For just one example, oil production levels are a hot button issue. OPEC decision making conclaves are frequently immediately dishonored openly. Production levels were the underlying cause of Iraq’s invasion of Kuwait in 1990. It wanted to raise levels dramatically in order to sell enough oil to pay for its long war to contain Iranian expansion in the Persian Gulf region, a war that Arab oil producers, in particular Saudi Arabia, were eager to help finance through loans. But when the bills came due after the war ended and Iraq wanted to increase oil production in order to produce more oil with which to pay back the loans, the Saudis and others said “no.” The closest additional oil to Iraq was in Kuwait, hence the invasion. It is quite probable that, despite the need, Sadaam Hussein might never have launched it except for a kind of official ambiguous response to the notion of an attack when he put it to the U. S. ambassador. Sadaan interpreted it in a way that our government, perhaps to save face for its oracular blunder, insists never was intended.
Smith did get it right, when he described violent repressive authoritarian sectarianism as a force unique to the region for which there is no Western counterpart today. But even that has little to do with Islam’s bedrock Quranic tenets but much to do with the way the various regional leaders and both their dogmatic domestic undemocratic doctrinaire supporters and equally undemocratic opposition – sectarian or otherwise – manipulate them. The Quran, like Scripture, because of its literal ambiguities means what those in power want and say those ambiguities mean.
But even the spector of expanding constrictive authoritarian sectarian rule is not the sole reason for the regional unrest in which, according to Smith, Americans have played no consequential role. “This is an enticing exoneration,”The New York Times’ book reviewer concluded “but the United States is undeniably a player, and a certain amount of responsibility must surely go along with military hardware, troop deployments and subsidies to various regimes.”
Henry Higgins, of My Fair Lady fame complained, “Why can’t women be like men.” Similarly with Orientalists (among whom Christian fundamentalists and Zionists both secular and religious are numerous and prominent) the insistence seems to be that the Islamic Middle East ought to be more like us. Maybe that really is the problem. But I am reminded that Jesus told his followers, not their enemies, “First remove the beam in your eye.”

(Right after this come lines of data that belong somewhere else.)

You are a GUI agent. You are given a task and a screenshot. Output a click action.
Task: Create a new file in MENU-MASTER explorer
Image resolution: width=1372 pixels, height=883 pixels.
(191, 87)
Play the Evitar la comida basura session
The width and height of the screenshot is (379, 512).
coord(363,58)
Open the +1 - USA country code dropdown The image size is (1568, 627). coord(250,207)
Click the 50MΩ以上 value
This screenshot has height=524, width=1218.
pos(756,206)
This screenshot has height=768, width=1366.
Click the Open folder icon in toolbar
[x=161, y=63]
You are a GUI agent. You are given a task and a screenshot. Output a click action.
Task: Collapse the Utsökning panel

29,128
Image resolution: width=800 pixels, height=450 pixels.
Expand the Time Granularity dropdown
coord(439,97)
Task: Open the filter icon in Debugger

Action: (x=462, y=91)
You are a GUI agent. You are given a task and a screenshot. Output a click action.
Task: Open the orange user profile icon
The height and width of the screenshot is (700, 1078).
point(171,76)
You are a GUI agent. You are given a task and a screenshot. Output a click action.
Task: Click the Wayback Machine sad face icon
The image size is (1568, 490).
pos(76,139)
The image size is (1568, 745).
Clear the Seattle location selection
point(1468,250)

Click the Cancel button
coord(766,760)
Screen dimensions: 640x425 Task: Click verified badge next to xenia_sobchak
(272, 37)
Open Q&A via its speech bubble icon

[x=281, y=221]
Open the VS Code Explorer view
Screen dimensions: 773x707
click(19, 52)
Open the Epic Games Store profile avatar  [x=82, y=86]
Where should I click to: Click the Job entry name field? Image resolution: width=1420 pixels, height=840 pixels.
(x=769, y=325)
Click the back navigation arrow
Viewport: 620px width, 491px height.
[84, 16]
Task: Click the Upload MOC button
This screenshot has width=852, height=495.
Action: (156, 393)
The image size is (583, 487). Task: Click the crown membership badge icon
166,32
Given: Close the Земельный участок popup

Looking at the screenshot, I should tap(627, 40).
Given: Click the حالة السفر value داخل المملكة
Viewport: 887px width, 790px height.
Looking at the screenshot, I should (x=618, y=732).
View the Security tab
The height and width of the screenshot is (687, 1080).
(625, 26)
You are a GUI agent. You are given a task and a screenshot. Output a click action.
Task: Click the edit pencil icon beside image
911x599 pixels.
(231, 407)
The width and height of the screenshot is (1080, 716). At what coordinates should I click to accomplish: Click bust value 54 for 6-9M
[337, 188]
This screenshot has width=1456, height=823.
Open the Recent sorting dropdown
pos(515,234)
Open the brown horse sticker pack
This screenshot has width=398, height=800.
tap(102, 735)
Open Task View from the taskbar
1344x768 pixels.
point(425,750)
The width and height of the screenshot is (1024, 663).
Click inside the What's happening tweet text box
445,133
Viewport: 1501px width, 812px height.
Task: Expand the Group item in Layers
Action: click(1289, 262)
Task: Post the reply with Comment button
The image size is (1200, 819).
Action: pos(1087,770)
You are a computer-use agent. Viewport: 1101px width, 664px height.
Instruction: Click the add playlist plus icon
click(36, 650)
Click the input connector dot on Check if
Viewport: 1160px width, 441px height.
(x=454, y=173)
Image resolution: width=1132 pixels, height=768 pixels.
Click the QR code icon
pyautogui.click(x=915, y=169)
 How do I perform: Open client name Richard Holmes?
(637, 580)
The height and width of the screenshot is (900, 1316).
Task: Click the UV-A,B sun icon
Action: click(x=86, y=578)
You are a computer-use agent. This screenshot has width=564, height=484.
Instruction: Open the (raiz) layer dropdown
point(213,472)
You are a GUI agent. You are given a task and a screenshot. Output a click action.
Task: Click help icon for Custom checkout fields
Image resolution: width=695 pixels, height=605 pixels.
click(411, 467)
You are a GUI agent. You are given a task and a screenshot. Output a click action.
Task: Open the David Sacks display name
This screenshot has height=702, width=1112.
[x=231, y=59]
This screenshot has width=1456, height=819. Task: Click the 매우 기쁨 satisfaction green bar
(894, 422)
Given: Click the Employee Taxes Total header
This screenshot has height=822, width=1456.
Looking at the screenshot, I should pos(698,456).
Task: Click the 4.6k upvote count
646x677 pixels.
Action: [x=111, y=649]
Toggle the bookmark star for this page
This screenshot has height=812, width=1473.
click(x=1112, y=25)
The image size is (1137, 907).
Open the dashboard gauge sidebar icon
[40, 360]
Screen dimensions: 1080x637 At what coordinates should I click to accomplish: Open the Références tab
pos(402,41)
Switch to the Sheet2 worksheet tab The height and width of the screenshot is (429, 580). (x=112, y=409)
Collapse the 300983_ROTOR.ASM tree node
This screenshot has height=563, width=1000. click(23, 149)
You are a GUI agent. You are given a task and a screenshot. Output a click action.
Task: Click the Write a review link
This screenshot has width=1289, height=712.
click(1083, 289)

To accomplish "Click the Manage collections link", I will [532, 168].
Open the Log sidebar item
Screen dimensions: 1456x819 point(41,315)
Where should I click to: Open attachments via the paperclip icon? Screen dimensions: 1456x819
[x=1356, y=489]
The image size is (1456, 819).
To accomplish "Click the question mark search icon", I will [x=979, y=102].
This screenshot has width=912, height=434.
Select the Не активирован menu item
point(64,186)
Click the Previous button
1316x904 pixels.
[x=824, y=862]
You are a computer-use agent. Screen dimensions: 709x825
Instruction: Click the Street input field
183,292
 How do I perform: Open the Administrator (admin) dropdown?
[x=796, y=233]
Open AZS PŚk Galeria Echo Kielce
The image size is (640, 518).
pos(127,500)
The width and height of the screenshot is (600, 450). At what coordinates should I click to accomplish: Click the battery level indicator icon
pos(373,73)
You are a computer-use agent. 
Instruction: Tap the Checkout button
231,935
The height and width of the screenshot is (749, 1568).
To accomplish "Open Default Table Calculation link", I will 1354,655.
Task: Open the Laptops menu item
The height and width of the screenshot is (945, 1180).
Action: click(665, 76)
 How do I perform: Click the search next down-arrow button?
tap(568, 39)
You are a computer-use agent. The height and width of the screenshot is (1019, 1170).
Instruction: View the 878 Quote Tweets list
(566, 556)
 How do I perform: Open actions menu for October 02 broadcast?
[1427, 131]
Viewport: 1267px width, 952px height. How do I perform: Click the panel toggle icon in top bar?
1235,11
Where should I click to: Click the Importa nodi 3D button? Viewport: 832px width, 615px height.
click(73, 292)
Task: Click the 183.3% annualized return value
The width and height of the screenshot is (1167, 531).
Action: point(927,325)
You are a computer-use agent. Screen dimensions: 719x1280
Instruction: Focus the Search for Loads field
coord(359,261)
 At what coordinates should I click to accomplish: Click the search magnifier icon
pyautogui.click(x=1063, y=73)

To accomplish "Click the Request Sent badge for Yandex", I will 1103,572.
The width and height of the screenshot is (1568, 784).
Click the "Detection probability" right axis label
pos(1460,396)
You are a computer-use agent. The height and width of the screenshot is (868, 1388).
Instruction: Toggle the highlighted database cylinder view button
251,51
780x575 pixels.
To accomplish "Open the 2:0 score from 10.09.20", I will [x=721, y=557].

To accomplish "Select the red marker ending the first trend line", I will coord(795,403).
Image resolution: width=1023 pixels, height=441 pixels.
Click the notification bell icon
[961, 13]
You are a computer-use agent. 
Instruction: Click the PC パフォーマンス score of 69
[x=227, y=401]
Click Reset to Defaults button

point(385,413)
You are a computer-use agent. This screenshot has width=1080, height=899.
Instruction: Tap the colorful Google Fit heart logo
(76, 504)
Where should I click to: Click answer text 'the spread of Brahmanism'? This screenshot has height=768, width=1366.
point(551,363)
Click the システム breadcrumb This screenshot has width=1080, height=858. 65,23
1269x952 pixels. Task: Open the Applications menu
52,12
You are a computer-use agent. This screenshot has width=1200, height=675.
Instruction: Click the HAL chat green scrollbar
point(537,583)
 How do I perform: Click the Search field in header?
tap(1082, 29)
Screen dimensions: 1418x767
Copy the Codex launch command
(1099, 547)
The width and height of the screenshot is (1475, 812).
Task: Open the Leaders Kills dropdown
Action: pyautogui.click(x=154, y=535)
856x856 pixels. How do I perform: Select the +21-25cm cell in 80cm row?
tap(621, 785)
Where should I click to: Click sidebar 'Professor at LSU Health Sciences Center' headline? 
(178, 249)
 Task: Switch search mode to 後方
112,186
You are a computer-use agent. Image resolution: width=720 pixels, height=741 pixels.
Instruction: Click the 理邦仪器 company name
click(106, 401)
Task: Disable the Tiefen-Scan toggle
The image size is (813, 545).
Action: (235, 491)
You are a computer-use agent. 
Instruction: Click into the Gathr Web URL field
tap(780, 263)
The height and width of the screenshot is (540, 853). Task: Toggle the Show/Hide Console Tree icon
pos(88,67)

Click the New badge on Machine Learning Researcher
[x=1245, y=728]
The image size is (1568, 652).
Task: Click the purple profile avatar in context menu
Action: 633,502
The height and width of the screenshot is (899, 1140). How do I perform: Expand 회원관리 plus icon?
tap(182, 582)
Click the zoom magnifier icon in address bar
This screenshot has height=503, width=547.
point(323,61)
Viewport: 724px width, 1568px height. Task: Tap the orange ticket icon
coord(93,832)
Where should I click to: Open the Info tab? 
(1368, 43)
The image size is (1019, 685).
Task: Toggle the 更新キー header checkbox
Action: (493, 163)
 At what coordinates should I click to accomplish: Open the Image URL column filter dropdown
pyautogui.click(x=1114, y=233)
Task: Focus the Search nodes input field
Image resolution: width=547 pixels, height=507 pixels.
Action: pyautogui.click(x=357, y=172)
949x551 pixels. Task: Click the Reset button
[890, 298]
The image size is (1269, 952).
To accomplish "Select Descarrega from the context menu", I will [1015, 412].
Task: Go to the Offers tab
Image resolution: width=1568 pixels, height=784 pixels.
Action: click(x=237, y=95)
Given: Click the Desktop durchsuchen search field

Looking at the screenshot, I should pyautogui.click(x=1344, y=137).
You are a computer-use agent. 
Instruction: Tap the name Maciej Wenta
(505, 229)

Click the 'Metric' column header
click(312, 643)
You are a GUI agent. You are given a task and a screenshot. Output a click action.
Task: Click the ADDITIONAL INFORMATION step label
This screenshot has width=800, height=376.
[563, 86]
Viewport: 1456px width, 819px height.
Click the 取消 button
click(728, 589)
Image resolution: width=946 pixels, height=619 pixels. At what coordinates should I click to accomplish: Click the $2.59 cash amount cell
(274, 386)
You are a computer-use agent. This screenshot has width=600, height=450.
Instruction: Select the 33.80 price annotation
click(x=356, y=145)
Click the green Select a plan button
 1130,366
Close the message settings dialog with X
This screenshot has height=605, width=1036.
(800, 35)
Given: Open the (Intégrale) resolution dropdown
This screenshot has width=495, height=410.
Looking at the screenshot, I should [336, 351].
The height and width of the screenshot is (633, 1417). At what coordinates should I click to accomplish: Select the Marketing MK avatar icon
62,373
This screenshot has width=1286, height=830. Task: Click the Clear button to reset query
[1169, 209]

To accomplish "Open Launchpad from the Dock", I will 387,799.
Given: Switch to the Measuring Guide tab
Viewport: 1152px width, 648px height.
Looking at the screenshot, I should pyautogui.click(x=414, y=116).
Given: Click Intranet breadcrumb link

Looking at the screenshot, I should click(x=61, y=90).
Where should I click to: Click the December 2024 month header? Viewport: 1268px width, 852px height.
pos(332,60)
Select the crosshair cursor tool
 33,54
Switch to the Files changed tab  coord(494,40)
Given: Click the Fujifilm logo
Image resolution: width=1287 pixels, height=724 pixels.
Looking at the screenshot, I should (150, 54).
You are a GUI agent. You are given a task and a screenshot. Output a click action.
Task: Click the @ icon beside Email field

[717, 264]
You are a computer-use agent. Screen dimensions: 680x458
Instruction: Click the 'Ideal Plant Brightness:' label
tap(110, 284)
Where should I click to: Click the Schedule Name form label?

So I am afraid that as long as notions like Smith’s have traction in the home of manifest destiny, significant enemies to stability in the Middle East and security here at home will continue to infect U. S. policy makers on the left, middle and right. Driven by myopic jingoism and condescending Orientalism, they will create inimical policies that will cause us to perhaps lose what until now truly have been the long suffering yet forgiving liberal Islamic friends we do have in the Middle East. Instead by perpetuating our perilous course there, we will be enabling new tyrannical regimes. As a result, the collective we here at home and the collective they over there will continue to be big losers.